SOURCE MATERIAL:
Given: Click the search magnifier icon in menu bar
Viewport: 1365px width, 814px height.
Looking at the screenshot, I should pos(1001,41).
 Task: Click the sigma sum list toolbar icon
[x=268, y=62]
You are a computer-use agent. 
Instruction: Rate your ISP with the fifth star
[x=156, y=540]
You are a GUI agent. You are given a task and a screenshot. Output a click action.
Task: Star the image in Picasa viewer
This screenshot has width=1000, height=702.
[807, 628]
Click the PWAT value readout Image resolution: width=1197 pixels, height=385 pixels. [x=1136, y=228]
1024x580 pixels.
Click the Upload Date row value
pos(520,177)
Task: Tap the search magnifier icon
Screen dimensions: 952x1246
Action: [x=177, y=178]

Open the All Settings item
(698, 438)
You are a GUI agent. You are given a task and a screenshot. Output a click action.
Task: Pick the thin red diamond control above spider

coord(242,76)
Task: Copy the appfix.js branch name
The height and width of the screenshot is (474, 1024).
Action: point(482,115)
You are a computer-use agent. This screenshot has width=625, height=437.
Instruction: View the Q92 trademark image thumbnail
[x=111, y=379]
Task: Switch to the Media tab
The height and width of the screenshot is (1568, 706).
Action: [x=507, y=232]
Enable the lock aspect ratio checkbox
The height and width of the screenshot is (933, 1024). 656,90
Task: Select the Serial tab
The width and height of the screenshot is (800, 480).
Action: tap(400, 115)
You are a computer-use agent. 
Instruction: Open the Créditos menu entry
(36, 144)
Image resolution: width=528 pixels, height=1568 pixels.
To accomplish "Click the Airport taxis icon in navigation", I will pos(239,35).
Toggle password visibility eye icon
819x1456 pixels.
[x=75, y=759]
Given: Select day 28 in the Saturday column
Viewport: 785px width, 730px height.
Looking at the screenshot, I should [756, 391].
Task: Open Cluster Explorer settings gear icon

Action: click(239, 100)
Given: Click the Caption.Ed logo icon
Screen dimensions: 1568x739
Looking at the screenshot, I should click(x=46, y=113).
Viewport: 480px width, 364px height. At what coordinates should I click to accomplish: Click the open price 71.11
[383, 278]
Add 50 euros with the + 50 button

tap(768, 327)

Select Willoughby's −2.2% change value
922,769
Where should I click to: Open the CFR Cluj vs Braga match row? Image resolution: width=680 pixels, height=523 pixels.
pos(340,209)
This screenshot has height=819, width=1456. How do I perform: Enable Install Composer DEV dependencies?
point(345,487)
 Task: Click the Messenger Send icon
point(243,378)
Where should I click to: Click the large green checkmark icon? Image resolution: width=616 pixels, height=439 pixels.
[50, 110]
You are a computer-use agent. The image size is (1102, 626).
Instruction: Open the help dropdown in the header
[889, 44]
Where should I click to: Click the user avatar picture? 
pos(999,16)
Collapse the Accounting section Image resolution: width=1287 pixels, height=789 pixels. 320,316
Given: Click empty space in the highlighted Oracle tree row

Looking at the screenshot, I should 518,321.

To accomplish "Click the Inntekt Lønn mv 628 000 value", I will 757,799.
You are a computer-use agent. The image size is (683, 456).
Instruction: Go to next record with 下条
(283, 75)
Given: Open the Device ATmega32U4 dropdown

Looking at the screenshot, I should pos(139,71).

WORK TASK:
Your answer must consist only of the lines from the one containing "Given: Select day 28 in the Saturday column" through the last line of the data above, both included, exactly as written.

EXPECTED ANSWER:
Given: Select day 28 in the Saturday column
Viewport: 785px width, 730px height.
Looking at the screenshot, I should [756, 391].
Task: Open Cluster Explorer settings gear icon

Action: click(239, 100)
Given: Click the Caption.Ed logo icon
Screen dimensions: 1568x739
Looking at the screenshot, I should click(x=46, y=113).
Viewport: 480px width, 364px height. At what coordinates should I click to accomplish: Click the open price 71.11
[383, 278]
Add 50 euros with the + 50 button

tap(768, 327)

Select Willoughby's −2.2% change value
922,769
Where should I click to: Open the CFR Cluj vs Braga match row? Image resolution: width=680 pixels, height=523 pixels.
pos(340,209)
This screenshot has height=819, width=1456. How do I perform: Enable Install Composer DEV dependencies?
point(345,487)
 Task: Click the Messenger Send icon
point(243,378)
Where should I click to: Click the large green checkmark icon? Image resolution: width=616 pixels, height=439 pixels.
[50, 110]
You are a computer-use agent. The image size is (1102, 626).
Instruction: Open the help dropdown in the header
[889, 44]
Where should I click to: Click the user avatar picture? 
pos(999,16)
Collapse the Accounting section Image resolution: width=1287 pixels, height=789 pixels. 320,316
Given: Click empty space in the highlighted Oracle tree row

Looking at the screenshot, I should 518,321.

To accomplish "Click the Inntekt Lønn mv 628 000 value", I will 757,799.
You are a computer-use agent. The image size is (683, 456).
Instruction: Go to next record with 下条
(283, 75)
Given: Open the Device ATmega32U4 dropdown

Looking at the screenshot, I should pos(139,71).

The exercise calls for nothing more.